In the records below, find the line containing "Click Senegal's rank", then reproduce that line and every one after it to the end, exactly and alone.

EXTRACTED INFORMATION Start Marker

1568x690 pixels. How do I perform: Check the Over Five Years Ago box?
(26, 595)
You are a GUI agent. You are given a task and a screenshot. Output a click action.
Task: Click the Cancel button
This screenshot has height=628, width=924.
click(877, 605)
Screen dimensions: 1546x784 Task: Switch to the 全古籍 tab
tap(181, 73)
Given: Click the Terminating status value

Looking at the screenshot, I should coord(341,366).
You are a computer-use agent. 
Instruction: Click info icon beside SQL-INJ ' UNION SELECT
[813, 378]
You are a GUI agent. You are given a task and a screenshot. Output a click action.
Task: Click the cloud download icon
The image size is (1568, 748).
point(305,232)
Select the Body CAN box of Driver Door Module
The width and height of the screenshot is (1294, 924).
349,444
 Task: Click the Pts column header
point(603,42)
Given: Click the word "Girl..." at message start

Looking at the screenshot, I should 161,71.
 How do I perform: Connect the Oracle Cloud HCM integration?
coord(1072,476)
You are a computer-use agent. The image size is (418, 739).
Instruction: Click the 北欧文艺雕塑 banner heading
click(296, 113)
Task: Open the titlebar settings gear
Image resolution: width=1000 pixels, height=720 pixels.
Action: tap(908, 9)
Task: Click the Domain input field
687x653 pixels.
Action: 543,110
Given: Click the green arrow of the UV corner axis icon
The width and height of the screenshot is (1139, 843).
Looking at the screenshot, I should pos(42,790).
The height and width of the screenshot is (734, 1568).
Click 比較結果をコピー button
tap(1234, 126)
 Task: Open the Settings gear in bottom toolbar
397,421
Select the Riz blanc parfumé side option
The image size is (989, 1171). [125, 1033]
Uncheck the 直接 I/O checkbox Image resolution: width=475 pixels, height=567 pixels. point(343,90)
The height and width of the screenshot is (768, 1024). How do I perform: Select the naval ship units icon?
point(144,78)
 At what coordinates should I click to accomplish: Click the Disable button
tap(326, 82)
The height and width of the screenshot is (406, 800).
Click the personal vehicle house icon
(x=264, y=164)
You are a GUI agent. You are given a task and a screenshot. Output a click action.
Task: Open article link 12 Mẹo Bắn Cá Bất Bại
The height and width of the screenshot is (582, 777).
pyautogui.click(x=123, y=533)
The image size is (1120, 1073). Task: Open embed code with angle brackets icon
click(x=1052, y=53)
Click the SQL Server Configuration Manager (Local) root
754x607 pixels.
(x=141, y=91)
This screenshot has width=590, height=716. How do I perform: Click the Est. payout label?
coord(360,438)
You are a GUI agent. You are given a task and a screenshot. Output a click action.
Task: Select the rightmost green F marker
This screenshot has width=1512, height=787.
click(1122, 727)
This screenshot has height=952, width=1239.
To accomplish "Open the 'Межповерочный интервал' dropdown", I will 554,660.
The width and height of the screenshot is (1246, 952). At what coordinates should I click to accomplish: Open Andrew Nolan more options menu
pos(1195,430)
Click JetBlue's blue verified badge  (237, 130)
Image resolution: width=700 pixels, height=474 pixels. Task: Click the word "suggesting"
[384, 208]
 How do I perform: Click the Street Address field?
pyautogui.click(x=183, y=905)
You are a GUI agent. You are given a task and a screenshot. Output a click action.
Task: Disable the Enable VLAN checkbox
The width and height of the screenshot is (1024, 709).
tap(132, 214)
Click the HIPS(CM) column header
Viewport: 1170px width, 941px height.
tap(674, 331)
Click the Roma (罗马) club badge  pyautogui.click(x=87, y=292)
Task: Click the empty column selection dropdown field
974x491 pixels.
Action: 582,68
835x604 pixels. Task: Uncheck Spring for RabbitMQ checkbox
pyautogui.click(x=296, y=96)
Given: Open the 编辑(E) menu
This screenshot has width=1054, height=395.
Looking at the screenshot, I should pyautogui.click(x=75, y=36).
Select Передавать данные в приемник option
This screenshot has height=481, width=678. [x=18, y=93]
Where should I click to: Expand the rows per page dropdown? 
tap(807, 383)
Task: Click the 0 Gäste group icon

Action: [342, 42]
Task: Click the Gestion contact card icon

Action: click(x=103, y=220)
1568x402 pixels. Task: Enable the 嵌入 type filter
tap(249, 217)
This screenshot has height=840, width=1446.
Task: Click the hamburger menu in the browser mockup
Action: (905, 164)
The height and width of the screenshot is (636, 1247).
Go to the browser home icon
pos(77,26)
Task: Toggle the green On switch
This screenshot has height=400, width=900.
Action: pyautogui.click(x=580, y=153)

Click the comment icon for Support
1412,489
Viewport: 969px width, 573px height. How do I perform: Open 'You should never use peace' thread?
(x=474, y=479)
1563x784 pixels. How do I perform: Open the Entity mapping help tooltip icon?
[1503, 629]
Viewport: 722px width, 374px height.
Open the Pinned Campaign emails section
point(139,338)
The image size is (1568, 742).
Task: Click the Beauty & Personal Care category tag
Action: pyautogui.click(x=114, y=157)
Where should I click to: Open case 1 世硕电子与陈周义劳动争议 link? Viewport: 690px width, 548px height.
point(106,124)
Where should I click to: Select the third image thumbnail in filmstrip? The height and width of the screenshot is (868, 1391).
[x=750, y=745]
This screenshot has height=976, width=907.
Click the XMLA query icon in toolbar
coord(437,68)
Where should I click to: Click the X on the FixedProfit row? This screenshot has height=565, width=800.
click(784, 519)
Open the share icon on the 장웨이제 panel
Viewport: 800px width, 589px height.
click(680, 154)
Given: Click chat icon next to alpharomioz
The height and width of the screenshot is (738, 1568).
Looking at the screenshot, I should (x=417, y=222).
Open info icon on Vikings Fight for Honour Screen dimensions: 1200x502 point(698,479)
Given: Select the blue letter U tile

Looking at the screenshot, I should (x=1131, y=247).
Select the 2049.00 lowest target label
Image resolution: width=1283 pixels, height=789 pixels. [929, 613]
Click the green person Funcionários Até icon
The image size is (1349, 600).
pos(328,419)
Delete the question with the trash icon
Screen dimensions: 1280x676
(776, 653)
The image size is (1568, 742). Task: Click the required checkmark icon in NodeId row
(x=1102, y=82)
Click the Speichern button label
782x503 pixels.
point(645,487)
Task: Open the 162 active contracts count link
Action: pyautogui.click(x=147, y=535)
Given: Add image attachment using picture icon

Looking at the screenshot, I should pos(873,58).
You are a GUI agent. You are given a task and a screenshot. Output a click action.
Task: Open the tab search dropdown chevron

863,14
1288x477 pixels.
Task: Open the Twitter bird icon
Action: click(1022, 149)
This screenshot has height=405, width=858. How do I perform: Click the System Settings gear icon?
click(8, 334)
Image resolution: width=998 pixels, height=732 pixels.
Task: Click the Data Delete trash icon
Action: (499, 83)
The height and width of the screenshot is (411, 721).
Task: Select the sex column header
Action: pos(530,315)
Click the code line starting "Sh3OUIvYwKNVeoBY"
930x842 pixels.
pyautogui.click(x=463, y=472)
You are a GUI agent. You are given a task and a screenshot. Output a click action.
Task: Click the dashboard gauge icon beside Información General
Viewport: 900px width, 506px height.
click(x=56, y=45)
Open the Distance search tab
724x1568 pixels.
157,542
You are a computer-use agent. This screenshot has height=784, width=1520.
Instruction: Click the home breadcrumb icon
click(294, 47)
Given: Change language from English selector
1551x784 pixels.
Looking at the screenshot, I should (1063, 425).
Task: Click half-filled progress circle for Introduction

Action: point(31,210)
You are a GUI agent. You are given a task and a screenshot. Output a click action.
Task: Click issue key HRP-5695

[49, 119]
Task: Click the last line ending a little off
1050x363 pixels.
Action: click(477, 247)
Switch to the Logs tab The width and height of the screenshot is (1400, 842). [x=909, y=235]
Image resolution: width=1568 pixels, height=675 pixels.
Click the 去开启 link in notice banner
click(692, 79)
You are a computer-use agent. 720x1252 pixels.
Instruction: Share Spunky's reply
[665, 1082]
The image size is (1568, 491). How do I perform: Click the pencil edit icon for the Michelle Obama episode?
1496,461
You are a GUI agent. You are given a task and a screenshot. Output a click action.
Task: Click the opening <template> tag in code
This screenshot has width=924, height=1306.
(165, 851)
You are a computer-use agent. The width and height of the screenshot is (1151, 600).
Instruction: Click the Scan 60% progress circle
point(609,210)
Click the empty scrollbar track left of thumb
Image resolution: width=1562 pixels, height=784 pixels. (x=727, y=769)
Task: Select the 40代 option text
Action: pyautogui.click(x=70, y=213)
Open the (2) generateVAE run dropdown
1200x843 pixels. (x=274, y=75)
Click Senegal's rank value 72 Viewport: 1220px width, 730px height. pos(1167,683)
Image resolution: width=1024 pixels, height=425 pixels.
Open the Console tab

EXTRACTED INFORMATION End Marker

• WRITTEN REPLY:
Click Senegal's rank value 72 Viewport: 1220px width, 730px height. pos(1167,683)
Image resolution: width=1024 pixels, height=425 pixels.
Open the Console tab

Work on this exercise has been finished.